Every line of the records that holds the word "calendar" should be copied out.

::: Given data :::

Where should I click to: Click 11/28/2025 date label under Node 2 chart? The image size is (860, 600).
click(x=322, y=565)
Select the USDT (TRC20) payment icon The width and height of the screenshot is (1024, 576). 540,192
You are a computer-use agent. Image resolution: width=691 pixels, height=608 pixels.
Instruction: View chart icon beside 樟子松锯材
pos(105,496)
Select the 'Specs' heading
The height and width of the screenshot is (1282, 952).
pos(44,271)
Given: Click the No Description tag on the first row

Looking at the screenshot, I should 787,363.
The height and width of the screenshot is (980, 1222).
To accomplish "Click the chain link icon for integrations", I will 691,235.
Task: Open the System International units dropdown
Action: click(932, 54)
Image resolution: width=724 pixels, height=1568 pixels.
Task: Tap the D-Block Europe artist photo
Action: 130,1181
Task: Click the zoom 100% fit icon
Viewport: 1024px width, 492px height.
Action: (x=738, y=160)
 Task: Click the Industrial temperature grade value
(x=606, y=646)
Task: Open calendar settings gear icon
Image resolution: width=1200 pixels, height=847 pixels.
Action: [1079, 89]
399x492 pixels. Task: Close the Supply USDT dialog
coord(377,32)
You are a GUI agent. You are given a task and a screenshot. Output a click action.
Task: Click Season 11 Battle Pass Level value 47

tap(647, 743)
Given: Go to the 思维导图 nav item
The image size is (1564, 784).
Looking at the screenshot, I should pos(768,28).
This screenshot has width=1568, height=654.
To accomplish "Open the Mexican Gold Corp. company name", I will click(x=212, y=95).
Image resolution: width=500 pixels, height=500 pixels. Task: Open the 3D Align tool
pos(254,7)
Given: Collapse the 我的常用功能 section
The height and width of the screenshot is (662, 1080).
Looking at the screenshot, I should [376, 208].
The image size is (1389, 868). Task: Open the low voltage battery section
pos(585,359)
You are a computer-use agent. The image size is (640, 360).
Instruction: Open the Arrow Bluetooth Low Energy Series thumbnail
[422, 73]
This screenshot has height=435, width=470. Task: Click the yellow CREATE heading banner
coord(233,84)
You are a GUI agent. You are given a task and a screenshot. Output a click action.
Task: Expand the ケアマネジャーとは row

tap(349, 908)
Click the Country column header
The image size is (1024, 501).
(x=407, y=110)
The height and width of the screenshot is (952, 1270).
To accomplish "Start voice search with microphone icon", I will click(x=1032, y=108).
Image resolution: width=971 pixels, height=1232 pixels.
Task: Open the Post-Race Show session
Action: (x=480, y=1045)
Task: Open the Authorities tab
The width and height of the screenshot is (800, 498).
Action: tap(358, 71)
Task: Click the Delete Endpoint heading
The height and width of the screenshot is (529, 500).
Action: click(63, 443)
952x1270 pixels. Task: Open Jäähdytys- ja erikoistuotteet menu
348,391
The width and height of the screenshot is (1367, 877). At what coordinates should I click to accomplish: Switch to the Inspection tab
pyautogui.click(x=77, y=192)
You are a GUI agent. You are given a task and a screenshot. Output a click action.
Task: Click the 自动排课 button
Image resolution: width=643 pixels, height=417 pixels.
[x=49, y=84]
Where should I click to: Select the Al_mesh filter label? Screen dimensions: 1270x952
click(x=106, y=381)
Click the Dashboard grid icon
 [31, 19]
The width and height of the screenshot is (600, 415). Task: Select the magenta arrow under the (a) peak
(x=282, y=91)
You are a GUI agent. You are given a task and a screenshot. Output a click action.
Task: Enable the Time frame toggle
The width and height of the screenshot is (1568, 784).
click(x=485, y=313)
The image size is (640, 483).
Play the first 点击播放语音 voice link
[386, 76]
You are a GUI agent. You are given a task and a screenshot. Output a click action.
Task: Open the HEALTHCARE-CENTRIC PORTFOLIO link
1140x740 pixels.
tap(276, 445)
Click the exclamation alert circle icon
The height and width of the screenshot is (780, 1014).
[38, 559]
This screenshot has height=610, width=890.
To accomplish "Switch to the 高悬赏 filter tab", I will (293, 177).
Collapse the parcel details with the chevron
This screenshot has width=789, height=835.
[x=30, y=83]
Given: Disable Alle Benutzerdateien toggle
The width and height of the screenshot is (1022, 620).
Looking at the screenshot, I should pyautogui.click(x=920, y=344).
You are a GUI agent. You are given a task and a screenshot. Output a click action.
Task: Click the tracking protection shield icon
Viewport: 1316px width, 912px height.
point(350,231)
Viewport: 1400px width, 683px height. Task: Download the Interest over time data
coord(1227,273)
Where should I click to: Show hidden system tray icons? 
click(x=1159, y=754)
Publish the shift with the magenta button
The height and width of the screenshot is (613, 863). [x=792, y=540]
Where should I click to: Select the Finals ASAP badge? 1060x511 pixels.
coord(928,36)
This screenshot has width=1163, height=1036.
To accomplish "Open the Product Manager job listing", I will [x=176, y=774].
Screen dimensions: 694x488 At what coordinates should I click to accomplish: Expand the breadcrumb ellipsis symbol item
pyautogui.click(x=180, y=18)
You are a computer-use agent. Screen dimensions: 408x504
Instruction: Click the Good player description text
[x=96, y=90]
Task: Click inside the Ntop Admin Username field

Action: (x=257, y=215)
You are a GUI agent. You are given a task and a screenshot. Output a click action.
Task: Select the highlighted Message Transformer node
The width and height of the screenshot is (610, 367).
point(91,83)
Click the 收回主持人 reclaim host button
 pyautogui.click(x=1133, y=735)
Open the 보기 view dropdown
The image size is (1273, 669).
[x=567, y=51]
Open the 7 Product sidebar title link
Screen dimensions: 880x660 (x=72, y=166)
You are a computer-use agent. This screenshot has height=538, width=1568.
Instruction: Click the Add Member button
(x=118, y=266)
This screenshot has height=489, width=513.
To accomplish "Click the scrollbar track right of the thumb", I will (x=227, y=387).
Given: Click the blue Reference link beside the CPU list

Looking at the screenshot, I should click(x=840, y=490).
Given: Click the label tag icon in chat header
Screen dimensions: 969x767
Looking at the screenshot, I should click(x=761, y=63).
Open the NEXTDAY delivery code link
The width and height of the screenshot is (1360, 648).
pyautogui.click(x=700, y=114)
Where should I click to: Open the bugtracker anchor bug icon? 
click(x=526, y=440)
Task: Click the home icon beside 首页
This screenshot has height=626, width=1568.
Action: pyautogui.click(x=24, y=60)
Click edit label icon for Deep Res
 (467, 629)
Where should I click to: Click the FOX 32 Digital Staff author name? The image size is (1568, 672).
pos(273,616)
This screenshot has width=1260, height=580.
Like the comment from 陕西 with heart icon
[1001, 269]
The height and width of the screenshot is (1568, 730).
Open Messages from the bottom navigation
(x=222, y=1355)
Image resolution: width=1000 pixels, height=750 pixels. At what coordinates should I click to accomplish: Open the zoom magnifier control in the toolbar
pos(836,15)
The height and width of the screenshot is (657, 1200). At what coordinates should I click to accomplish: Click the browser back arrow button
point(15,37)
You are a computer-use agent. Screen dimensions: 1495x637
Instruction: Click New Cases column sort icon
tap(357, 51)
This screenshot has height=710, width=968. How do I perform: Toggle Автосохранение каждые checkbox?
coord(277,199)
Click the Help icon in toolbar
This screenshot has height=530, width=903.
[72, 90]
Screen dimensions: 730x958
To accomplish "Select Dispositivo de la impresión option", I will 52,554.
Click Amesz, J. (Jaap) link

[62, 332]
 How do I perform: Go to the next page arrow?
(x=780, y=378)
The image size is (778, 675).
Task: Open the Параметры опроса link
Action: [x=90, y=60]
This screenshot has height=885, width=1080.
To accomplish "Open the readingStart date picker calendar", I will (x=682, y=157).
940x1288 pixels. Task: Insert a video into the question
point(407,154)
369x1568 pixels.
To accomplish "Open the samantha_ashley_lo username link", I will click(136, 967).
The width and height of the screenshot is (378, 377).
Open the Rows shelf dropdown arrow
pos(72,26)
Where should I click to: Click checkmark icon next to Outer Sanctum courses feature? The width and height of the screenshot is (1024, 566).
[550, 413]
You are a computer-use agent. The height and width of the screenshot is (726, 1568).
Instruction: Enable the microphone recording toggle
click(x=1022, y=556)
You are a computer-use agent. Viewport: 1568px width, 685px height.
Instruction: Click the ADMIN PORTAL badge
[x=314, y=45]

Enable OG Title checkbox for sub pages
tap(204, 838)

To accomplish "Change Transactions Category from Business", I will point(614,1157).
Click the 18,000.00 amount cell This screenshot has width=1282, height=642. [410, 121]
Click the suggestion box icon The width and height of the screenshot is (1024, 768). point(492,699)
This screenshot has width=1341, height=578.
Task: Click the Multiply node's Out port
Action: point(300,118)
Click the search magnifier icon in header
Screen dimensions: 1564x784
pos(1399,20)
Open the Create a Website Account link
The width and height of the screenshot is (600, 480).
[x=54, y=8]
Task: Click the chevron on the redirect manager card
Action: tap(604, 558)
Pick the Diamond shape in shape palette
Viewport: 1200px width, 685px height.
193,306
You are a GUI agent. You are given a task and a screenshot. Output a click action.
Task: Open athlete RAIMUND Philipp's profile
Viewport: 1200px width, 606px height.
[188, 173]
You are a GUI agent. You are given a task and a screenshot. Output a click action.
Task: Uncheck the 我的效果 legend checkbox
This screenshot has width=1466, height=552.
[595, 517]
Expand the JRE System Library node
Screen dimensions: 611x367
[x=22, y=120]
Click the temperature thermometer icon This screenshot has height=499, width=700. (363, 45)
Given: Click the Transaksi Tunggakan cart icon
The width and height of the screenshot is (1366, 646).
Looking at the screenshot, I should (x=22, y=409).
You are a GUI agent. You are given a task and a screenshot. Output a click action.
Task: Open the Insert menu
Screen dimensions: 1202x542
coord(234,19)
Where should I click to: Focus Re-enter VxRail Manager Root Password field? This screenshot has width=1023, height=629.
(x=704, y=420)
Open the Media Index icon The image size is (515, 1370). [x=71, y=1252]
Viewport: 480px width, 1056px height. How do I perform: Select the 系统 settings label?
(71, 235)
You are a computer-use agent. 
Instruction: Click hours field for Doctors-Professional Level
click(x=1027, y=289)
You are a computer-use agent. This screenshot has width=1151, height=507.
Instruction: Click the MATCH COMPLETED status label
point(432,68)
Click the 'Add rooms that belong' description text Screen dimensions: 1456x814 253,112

:::

## [Solution to the problem]
Task: Open calendar settings gear icon
To accomplish "Open the readingStart date picker calendar", I will (x=682, y=157).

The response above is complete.